*** Data excerpts Section Begins ***
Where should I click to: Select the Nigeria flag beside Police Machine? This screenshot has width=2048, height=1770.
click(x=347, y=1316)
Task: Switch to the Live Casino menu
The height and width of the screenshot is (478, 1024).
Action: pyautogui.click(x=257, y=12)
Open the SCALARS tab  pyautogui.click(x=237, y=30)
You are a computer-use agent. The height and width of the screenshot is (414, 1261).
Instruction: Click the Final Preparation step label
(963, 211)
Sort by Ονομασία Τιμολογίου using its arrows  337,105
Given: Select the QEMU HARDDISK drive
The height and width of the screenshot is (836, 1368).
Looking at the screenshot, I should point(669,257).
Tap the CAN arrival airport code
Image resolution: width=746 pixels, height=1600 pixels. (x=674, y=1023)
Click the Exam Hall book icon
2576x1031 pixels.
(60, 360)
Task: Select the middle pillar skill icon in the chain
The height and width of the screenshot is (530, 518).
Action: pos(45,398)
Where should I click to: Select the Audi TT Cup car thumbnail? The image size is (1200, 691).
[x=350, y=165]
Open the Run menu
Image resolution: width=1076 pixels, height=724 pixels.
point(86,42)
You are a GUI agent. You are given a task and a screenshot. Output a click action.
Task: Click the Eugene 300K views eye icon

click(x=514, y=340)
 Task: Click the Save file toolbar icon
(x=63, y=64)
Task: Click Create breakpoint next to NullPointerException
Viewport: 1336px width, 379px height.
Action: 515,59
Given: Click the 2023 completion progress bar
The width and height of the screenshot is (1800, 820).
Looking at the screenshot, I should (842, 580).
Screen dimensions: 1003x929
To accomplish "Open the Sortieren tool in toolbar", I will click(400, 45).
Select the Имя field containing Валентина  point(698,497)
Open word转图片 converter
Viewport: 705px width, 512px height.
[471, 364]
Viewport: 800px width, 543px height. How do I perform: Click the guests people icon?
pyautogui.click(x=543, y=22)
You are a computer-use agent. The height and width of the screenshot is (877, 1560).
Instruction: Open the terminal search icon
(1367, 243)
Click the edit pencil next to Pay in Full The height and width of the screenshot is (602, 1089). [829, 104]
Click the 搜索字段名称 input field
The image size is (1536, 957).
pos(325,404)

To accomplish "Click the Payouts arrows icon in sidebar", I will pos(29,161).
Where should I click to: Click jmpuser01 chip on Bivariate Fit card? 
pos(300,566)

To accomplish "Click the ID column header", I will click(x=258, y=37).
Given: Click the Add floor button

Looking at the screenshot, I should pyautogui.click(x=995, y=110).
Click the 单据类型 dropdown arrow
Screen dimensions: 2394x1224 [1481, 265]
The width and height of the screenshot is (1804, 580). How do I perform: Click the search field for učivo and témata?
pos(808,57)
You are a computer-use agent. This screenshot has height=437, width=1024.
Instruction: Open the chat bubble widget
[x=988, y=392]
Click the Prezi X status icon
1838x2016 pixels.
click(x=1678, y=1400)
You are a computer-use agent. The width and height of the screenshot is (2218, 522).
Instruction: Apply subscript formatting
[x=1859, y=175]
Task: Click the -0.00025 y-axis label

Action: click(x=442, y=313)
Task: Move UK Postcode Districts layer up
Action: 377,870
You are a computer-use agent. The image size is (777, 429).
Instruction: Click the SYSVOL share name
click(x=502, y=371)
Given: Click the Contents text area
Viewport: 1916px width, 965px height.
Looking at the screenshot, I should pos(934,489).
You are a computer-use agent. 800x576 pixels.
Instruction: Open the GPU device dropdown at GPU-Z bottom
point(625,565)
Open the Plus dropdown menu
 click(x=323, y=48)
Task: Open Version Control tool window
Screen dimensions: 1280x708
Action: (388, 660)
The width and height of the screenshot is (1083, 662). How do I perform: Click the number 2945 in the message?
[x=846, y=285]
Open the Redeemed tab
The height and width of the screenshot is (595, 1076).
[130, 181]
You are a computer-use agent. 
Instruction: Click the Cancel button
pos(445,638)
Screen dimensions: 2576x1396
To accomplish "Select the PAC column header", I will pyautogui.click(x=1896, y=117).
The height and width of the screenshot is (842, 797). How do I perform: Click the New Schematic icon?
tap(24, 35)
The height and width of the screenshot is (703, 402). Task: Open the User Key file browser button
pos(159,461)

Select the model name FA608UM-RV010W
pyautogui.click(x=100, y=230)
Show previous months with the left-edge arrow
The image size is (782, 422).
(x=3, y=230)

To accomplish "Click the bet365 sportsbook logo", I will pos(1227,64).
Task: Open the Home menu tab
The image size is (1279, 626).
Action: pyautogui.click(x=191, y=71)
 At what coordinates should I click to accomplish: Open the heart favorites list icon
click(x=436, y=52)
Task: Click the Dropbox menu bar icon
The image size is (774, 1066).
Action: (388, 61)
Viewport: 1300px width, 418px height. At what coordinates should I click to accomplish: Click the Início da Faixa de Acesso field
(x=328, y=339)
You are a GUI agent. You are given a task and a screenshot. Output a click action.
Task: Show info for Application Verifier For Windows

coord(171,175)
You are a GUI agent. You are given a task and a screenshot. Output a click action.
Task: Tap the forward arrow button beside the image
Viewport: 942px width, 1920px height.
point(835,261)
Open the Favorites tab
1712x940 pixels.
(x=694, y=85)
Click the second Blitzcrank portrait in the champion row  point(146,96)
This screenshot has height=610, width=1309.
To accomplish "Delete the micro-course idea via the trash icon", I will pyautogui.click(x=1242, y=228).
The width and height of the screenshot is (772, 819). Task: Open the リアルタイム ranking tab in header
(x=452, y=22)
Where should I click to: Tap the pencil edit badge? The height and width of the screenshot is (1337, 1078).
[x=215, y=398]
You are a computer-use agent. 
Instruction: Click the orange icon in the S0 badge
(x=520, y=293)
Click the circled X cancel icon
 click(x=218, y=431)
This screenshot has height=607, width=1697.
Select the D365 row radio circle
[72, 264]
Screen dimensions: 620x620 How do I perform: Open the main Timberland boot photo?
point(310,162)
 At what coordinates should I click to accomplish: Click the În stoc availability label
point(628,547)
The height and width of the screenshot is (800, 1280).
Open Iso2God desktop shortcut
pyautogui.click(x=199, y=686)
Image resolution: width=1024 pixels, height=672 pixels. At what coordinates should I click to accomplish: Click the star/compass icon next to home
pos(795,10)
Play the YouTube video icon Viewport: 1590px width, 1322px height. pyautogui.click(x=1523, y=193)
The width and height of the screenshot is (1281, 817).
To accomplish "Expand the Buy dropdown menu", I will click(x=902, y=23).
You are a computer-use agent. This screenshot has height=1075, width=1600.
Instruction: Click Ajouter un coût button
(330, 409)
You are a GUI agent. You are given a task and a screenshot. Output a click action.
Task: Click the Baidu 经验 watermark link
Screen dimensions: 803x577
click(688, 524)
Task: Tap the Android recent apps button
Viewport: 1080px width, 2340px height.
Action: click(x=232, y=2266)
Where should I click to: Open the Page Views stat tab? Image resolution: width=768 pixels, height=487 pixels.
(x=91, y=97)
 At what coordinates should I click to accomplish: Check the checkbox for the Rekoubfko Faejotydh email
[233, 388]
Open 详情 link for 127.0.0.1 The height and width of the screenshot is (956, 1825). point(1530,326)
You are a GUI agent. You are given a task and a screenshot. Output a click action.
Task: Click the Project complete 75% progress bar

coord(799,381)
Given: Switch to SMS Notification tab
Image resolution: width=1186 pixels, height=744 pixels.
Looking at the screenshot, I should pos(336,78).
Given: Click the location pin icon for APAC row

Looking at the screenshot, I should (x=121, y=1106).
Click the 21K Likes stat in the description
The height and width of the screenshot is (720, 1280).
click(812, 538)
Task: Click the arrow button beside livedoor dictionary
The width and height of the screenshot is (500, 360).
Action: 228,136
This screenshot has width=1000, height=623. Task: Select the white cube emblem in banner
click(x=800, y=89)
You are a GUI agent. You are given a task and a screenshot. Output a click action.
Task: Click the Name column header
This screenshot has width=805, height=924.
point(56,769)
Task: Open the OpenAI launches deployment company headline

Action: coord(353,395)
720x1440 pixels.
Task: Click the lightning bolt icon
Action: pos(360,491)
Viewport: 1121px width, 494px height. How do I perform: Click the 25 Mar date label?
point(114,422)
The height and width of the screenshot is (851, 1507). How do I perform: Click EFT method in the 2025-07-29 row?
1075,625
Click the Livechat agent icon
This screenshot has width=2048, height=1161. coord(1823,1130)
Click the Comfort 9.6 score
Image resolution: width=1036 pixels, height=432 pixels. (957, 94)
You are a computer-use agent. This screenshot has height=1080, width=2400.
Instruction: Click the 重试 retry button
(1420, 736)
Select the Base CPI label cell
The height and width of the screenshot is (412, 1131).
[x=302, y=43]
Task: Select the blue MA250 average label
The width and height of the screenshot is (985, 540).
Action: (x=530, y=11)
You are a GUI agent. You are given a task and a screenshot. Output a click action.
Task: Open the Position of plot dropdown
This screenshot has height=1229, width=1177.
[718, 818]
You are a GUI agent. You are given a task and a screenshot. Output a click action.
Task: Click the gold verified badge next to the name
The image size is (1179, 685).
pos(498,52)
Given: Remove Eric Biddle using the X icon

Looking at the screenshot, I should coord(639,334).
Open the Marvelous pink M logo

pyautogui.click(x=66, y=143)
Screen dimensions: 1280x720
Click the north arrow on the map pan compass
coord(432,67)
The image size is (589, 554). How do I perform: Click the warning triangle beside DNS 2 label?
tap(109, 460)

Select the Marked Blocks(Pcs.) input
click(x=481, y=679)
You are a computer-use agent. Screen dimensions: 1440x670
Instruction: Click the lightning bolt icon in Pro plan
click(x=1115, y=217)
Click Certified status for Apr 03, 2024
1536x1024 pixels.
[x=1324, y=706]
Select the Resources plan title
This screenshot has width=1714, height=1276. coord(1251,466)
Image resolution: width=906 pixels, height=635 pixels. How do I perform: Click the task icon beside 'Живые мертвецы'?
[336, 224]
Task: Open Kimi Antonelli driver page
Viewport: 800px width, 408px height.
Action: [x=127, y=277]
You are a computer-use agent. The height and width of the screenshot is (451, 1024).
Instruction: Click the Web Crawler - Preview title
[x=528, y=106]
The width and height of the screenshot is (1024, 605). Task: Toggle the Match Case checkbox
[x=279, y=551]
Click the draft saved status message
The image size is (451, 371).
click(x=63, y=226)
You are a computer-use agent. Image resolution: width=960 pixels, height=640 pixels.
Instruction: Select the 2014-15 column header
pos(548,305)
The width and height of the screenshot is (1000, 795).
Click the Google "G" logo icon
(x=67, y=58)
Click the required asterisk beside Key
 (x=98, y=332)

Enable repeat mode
*** Data excerpts Section Ends ***
### Work instructions
Beginning with the line that contains "Screen dimensions: 1280x720", set down every line through the end of the data without change.

### Task answer
Screen dimensions: 1280x720
Click the north arrow on the map pan compass
coord(432,67)
The image size is (589, 554). How do I perform: Click the warning triangle beside DNS 2 label?
tap(109, 460)

Select the Marked Blocks(Pcs.) input
click(x=481, y=679)
You are a computer-use agent. Screen dimensions: 1440x670
Instruction: Click the lightning bolt icon in Pro plan
click(x=1115, y=217)
Click Certified status for Apr 03, 2024
1536x1024 pixels.
[x=1324, y=706]
Select the Resources plan title
This screenshot has width=1714, height=1276. coord(1251,466)
Image resolution: width=906 pixels, height=635 pixels. How do I perform: Click the task icon beside 'Живые мертвецы'?
[336, 224]
Task: Open Kimi Antonelli driver page
Viewport: 800px width, 408px height.
Action: [x=127, y=277]
You are a computer-use agent. The height and width of the screenshot is (451, 1024).
Instruction: Click the Web Crawler - Preview title
[x=528, y=106]
The width and height of the screenshot is (1024, 605). Task: Toggle the Match Case checkbox
[x=279, y=551]
Click the draft saved status message
The image size is (451, 371).
click(x=63, y=226)
You are a computer-use agent. Image resolution: width=960 pixels, height=640 pixels.
Instruction: Select the 2014-15 column header
pos(548,305)
The width and height of the screenshot is (1000, 795).
Click the Google "G" logo icon
(x=67, y=58)
Click the required asterisk beside Key
 (x=98, y=332)

Enable repeat mode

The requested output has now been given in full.